Drzewo, latarnia, sygnalizator świateł, skrzynka energetyczna czy telekomunikacyjna to nie miejsce na wieszanie plakatów wyborczych. Administratorzy tej infrastruktury nie wydają zezwoleń na obklejanie jej ogłoszeniami wyborczymi. Ale komitety nic sobie z tego nie robią i łamią zapisy ordynacji wyborczej. Plakatami zaśmiecona jest niemal cała Warszawa. Jeszcze na początku tego tygodnia najbardziej oszpeconą dzielnicą był Targówek, gdzie plakaty kandydatów zawisły na znakach drogowych, sygnalizatorach świateł, barierkach rozgraniczających jezdnie i płotkach wygradzających zieleń przyuliczną.
"Na niewiele ponad tydzień do wyborów przypominamy komitetom, że plakaty można wieszać na ogrodzeniach, latarniach, urządzeniach energetycznych i telekomunikacyjnych tylko i wyłącznie po uzyskaniu zgody właściciela lub zarządcy nieruchomości. Ogłoszenia powinny być umieszczane w taki sposób, aby można je było usunąć bez powodowania szkód. Ponadto po wyborach komitety mają obowiązek usunąć swoje ogłoszenia w ciągu 30 dni od dnia głosowania. Jeśli przekroczą ten termin sprzątaniem zajmą się służby miejskie, a komitety zostaną obciążone kosztami" – przypomina ZOM.

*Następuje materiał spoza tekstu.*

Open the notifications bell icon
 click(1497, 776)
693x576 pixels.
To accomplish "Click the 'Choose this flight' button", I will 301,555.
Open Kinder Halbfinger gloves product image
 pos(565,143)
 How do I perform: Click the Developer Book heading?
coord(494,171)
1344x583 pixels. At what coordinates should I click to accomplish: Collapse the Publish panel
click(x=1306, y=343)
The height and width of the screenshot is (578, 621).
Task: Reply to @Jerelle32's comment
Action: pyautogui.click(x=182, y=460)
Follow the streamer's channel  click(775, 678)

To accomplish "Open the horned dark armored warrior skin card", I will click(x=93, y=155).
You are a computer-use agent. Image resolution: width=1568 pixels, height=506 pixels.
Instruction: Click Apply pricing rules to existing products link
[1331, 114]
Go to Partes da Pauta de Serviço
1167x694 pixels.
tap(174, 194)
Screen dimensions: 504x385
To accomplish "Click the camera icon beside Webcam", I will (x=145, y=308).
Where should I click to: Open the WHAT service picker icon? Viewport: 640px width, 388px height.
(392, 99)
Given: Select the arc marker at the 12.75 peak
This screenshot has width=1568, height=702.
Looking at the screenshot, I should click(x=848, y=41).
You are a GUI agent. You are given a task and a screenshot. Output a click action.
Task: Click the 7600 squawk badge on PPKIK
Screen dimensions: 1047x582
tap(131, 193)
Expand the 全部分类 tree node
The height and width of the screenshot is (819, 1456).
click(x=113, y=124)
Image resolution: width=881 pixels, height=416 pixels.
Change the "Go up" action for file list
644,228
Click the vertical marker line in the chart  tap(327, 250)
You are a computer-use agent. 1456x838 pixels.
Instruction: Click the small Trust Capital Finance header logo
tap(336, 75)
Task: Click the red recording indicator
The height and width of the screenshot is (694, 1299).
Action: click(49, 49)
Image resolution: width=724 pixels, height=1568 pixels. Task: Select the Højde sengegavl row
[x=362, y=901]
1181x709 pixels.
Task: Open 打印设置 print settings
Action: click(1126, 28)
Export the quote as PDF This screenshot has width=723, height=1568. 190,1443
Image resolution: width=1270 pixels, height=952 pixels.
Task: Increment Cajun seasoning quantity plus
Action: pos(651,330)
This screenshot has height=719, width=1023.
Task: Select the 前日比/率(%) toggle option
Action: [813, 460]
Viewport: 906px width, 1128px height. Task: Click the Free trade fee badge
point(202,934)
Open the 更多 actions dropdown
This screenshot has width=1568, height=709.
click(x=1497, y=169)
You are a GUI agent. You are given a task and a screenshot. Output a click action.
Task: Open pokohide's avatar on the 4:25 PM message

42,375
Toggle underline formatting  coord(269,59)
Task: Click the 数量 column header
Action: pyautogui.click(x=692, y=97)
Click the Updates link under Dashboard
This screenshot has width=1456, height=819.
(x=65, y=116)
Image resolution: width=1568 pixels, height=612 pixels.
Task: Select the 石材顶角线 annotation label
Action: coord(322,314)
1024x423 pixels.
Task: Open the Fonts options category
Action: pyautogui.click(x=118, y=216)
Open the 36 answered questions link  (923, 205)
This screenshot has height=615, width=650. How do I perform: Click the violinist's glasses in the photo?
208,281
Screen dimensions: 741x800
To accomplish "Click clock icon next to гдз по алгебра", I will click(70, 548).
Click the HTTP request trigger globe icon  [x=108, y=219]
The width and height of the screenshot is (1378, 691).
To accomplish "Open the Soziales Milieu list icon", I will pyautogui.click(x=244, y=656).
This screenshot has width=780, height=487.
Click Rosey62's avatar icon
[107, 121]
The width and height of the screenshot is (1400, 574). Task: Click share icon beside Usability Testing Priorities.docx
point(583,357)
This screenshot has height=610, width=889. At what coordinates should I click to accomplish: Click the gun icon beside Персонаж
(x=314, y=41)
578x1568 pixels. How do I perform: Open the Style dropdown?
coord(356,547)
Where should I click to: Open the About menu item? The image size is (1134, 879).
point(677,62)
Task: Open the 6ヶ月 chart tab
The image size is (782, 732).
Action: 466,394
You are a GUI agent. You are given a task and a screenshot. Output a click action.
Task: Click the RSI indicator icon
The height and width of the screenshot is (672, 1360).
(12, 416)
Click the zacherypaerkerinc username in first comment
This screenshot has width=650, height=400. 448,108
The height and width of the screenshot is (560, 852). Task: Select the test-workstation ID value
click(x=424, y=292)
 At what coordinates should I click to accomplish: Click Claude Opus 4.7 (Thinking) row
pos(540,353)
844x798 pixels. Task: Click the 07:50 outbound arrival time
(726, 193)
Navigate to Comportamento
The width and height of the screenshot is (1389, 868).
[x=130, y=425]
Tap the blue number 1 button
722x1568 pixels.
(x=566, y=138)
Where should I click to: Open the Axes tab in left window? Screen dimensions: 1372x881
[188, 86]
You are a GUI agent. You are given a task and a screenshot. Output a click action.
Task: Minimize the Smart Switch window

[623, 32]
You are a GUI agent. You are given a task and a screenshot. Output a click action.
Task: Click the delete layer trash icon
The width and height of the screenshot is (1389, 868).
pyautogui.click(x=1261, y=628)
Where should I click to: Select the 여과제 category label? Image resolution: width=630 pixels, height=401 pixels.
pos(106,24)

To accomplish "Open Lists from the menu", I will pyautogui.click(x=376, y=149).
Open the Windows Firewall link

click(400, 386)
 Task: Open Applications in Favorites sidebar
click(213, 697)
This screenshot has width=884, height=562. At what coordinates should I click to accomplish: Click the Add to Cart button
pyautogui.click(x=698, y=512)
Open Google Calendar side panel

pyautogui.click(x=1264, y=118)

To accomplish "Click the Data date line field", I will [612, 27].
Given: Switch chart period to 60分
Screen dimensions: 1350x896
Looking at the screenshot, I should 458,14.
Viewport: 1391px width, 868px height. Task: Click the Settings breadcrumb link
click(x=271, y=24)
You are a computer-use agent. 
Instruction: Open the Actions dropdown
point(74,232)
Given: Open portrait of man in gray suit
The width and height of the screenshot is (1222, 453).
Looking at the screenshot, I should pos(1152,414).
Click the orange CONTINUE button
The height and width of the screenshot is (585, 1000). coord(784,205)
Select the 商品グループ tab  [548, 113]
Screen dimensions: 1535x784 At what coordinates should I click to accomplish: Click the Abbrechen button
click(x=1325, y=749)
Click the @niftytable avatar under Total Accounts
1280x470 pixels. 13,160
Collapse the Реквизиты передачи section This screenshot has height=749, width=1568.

Po ostatnich wyborach do Sejmu i Senatu posprzątać trzeba było po sześciu komitetach, co kosztowało 23,5 tys. zł. Do tej pory – mimo sądowego nakazu zapłaty – należności nie zwróciła Polska Partia Pracy i Liga Polskich Rodzin. Ich dług to w sumie ok. 2 tys. zł plus odsetki za lata nieuregulowania tej kwoty.